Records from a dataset
[Start of section]

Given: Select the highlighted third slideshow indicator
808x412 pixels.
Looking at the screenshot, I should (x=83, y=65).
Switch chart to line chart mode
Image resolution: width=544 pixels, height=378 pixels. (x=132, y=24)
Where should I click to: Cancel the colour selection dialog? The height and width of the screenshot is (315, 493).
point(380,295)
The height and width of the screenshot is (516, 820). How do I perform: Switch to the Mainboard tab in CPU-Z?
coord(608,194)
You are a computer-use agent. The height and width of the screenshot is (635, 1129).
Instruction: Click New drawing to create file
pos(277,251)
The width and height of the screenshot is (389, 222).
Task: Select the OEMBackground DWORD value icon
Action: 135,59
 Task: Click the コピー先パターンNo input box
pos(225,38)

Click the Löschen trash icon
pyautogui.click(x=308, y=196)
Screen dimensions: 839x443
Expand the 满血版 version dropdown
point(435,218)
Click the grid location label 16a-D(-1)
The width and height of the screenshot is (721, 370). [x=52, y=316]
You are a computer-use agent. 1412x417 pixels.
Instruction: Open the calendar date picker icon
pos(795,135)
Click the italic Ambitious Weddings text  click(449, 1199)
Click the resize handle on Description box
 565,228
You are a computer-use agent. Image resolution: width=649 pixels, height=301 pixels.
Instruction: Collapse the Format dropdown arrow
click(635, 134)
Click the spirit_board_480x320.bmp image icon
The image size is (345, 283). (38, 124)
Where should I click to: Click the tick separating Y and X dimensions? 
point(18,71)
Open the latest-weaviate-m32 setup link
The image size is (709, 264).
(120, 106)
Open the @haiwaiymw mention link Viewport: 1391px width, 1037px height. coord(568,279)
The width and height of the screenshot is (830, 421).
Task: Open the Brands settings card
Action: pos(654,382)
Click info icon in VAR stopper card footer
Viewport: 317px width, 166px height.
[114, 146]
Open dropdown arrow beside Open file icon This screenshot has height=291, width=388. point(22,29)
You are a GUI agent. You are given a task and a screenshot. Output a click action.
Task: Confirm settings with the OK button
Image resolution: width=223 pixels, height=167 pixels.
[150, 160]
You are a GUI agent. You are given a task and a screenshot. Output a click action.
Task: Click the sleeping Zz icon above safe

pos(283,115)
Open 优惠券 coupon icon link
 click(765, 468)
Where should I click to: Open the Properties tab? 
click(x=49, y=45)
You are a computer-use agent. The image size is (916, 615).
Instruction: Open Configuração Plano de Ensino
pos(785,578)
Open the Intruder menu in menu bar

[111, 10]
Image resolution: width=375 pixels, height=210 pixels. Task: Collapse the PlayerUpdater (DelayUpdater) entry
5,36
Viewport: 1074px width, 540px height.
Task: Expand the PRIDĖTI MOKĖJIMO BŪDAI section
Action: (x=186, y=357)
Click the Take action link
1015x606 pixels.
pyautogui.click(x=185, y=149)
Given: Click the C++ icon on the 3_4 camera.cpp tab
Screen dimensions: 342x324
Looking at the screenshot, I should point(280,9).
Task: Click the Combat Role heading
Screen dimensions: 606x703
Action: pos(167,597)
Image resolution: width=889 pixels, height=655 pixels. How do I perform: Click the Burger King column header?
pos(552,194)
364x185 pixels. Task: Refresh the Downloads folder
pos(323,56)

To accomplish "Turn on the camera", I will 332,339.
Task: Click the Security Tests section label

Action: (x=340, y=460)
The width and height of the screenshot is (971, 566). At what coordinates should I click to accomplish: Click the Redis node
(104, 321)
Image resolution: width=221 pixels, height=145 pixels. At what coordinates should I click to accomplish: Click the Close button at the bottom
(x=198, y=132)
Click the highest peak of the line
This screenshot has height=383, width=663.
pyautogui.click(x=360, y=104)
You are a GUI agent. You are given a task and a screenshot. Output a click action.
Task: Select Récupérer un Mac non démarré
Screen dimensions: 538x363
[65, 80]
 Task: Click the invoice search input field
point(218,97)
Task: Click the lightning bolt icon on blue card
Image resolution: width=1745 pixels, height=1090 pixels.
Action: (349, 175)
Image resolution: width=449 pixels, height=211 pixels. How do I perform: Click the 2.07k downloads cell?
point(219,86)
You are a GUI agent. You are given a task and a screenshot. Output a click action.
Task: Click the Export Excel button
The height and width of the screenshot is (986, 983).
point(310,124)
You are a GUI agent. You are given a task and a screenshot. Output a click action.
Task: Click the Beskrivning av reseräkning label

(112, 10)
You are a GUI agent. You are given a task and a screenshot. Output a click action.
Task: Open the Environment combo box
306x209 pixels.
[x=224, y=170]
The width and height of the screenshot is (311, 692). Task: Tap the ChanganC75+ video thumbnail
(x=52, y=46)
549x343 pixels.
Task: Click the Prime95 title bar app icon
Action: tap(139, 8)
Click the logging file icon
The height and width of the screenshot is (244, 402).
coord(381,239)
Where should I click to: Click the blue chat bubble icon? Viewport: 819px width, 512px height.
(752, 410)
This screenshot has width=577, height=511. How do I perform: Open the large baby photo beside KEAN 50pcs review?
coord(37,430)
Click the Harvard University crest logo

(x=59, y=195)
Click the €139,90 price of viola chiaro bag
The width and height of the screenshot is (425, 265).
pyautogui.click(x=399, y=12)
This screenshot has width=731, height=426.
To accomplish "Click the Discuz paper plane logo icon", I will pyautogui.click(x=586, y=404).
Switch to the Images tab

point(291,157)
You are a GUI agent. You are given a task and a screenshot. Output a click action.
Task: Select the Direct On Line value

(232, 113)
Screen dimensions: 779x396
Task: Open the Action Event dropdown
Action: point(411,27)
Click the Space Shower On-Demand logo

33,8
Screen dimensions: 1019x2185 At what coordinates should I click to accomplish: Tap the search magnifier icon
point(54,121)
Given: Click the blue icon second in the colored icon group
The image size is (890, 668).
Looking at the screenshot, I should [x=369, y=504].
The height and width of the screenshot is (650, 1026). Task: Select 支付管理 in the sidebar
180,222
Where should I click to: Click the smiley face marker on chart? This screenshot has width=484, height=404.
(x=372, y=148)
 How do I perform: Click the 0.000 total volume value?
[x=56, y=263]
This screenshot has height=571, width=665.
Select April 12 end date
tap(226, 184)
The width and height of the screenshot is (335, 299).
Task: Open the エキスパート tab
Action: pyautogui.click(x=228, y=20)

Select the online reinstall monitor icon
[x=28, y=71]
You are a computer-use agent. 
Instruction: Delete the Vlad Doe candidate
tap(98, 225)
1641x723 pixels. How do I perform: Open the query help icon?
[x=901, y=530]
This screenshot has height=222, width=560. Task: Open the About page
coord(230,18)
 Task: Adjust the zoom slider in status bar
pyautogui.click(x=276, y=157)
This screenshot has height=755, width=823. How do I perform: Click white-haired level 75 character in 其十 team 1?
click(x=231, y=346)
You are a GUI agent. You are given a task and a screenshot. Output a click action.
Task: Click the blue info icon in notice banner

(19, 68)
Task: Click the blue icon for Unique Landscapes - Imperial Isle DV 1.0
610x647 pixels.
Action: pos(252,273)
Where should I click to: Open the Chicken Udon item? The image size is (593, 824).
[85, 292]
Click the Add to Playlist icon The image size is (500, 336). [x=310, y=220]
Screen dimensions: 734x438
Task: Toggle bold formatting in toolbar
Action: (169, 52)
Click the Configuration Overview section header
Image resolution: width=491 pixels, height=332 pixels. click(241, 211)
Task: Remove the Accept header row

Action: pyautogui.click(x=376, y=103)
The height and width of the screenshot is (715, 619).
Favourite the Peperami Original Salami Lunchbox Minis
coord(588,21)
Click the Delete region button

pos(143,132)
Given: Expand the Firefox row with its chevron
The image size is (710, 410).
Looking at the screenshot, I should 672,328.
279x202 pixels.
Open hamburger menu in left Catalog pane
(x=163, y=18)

[End of section]

> **WORK INSTRUCTIONS**
All lines above between those holding "Image resolution: width=221" and "Click the highest peak of the line", inclusive, must be set down unchanged, and no other line may be included.

> **RESULT OF THE EXERCISE**
Image resolution: width=221 pixels, height=145 pixels. At what coordinates should I click to accomplish: Click the Close button at the bottom
(x=198, y=132)
Click the highest peak of the line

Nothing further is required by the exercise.